#### What to work on:
Could you write the next part of the article on the FTC's fake-follower ban, picking up after its final sentence?

Why the FTC's Attempt to Ban Buying Fake Followers Won't Work

The FTC's attempt to take on the internet's Unreal Problem is much more complicated when you realize the rot starts from the core.

Why the FTC's Attempt to Ban Buying Fake Followers Won't Work

The internet is big. Really big. You just won’t believe how vastly, hugely, mind-bogglingly big it is. Have you ever tried figuring out what, exactly, everyone is talking about? What’s everyone listening to? What is everyone watching? That doesn’t even broach trying to figure out why or how that’s become today’s event. Everyone wants to know what’s popular, and it feels harder than it should.   

One growing problem with popularity that the FTC has pursued is fraudulence. The FTC recently denounced a number of shoddy practices, including buying fake reviews from someone without knowledge of a product, suppressing negative reviews, and publishing reviews from company insiders without proper disclosure. My favorite ruling is that it’s an unfair trade practice to buy followers, likes, and other engagement boosters that could suggest a product is more popular than it is. I like to refer to this as the Unreal Problem. 

The Unreal Problem builds off my philosophy that as we become much more distanced from each other thanks to algorithmic fragmentation we wind up searching for more experiences and media that reconnects us. We seek out actual popularity instead of suggested popularity. This creates a barbell of implausibly big and intimately small. The latter is where we spend most of our time; reading books, watching TV shows, listening to artists that feel designed for us even if only a few thousand other people like the same thing. The latter is where we draw comfort in connectivity. Taylor Swift. The NFL. Christianity. The more popular something or someone is, the more likely we are to engage with them. Neuroscientist Daniel Kahneman sums it up best. Our brains are broken into two pathways: fast, intuitive, and emotional versus logical, rational, and conscious. When given the opportunity, we are naturally inclined to go with the former. Top 10 lists, Top 40 rankings, “what others are listening to” playlists all help with that preferred thought pattern. As the quantity of consumable media increases every year, so does the importance of latching onto an artist everyone knows. Consider this point from Vox:

“In 2020, there were more songs on Billboard’s Hot 100 than any year since the 1960s, the last decade when singles, and not albums, drove the recording industry. In 2019, 40,000 songs were uploaded daily to Spotify, according to Music Business Worldwide; in 2021, that number has grown to 60,000.”

Dataset records
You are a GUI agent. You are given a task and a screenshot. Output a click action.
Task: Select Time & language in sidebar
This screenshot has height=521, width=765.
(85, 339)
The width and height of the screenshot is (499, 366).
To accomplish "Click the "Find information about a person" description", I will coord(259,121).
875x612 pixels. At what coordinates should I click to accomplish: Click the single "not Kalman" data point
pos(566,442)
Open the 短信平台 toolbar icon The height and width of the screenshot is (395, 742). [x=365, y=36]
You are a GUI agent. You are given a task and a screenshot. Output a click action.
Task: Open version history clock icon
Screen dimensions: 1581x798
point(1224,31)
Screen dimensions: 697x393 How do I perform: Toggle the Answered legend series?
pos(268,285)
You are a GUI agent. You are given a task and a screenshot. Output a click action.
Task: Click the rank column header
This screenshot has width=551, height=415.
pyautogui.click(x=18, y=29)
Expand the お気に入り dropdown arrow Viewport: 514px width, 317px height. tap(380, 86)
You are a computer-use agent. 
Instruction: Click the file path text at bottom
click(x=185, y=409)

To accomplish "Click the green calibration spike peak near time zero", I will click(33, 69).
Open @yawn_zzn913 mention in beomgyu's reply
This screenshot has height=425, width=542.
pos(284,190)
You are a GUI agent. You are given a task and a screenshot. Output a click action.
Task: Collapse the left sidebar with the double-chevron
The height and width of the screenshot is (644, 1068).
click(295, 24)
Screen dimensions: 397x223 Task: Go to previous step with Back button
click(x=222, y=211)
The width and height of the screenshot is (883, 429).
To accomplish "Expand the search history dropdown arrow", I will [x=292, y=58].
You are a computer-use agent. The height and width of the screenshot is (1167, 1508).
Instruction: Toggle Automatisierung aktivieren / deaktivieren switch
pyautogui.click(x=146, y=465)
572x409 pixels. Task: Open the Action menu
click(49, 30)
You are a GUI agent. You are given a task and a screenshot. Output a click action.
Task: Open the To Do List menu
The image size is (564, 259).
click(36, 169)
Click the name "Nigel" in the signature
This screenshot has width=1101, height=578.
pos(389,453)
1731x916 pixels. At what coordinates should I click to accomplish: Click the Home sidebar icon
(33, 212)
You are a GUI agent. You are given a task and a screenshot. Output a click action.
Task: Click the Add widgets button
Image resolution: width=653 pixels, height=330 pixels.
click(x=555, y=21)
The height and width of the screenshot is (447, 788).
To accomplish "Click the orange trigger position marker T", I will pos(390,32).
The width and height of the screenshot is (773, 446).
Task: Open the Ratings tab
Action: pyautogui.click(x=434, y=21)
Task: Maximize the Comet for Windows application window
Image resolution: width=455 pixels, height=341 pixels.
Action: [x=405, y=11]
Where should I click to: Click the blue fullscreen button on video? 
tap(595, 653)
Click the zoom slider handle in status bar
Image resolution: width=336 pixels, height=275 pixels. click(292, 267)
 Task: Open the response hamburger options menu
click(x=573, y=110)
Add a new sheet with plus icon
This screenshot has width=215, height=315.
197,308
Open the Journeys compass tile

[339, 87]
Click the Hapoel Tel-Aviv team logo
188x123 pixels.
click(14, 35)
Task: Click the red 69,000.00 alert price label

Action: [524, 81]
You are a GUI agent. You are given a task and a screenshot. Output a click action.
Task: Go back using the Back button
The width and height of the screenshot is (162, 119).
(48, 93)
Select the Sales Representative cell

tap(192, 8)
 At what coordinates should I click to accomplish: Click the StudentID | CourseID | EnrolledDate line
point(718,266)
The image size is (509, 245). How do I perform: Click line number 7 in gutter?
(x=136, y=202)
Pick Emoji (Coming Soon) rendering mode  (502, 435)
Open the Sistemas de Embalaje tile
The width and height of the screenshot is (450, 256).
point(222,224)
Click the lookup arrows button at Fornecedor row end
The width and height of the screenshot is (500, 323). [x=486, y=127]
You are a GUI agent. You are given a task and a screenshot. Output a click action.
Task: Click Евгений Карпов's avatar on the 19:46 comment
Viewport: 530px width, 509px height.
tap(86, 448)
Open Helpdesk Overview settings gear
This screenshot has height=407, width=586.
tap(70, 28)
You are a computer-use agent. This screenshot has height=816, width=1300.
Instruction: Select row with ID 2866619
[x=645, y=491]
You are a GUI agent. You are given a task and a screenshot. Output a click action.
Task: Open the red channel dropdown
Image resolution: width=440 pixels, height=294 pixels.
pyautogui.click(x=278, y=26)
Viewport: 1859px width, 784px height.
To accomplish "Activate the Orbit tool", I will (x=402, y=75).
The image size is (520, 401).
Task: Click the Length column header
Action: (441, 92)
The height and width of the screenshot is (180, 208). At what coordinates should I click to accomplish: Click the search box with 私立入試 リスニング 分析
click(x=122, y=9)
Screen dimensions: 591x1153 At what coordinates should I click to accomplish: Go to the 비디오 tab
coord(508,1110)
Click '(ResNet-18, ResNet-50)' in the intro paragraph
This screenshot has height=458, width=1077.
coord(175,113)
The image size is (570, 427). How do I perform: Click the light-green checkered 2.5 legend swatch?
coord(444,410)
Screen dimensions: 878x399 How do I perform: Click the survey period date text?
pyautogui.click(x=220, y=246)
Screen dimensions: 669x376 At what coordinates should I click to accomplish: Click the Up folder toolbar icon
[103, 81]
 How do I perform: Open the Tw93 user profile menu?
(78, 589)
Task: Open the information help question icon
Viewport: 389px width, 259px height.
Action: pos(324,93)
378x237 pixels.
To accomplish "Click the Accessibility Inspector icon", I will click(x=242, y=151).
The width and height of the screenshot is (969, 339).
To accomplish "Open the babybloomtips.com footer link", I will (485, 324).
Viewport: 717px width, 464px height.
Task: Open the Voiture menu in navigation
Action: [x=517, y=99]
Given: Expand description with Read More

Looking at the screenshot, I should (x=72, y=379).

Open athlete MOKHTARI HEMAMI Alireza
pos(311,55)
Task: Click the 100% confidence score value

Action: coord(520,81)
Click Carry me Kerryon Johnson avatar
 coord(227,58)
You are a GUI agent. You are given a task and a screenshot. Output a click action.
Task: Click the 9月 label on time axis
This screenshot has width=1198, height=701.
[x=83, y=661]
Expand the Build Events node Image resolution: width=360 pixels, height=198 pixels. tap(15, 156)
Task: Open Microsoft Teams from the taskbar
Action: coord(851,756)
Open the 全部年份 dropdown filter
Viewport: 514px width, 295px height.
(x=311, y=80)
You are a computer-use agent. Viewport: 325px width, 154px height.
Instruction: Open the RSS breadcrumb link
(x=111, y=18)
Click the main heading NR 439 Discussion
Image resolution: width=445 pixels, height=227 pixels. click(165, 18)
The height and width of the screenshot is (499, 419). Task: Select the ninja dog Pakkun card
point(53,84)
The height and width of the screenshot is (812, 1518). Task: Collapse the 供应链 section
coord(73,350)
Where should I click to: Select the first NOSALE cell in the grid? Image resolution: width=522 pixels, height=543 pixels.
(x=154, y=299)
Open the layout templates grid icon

#### Solved exercise:
The more difficult capturing attention is, the more deceptive tactics people use to project success. Anyone who works in the entertainment industry, and especially those who work in the music industry, will have plenty of experience with this type of behavior. Fan armies have taken on militaristic tactics to ensure that their favorite singers and artists appear at the top of YouTube’s “Trending” list and appear at the top of Spotify’s rankings. Fan driven inflation became such a problem that Billboard was forced to change its methodology in 2018 defining a stream to better illustrate authentic behavior, weighting streams from distributors that require payment higher than those on services like YouTube and the ad-supported version of Spotify.

We don’t often talk about how rapidly our brains adapted to the internet, therefore mastering its behavior and etiquettes; and how quickly we learned to manipulate manipulatable technology to tell whatever story we wanted. The higher the number of comments, likes, and streams, the more authoritative that person or product seems, and the more likely other people are to buy into it. Or, from the FTC’s perspective, the more likely they are to just buy it outright.

“Fake reviews not only waste people’s time and money, but also pollute the marketplace and divert business away from honest competitors,” Lina Khan, chairperson of the FTC, said in the ruling.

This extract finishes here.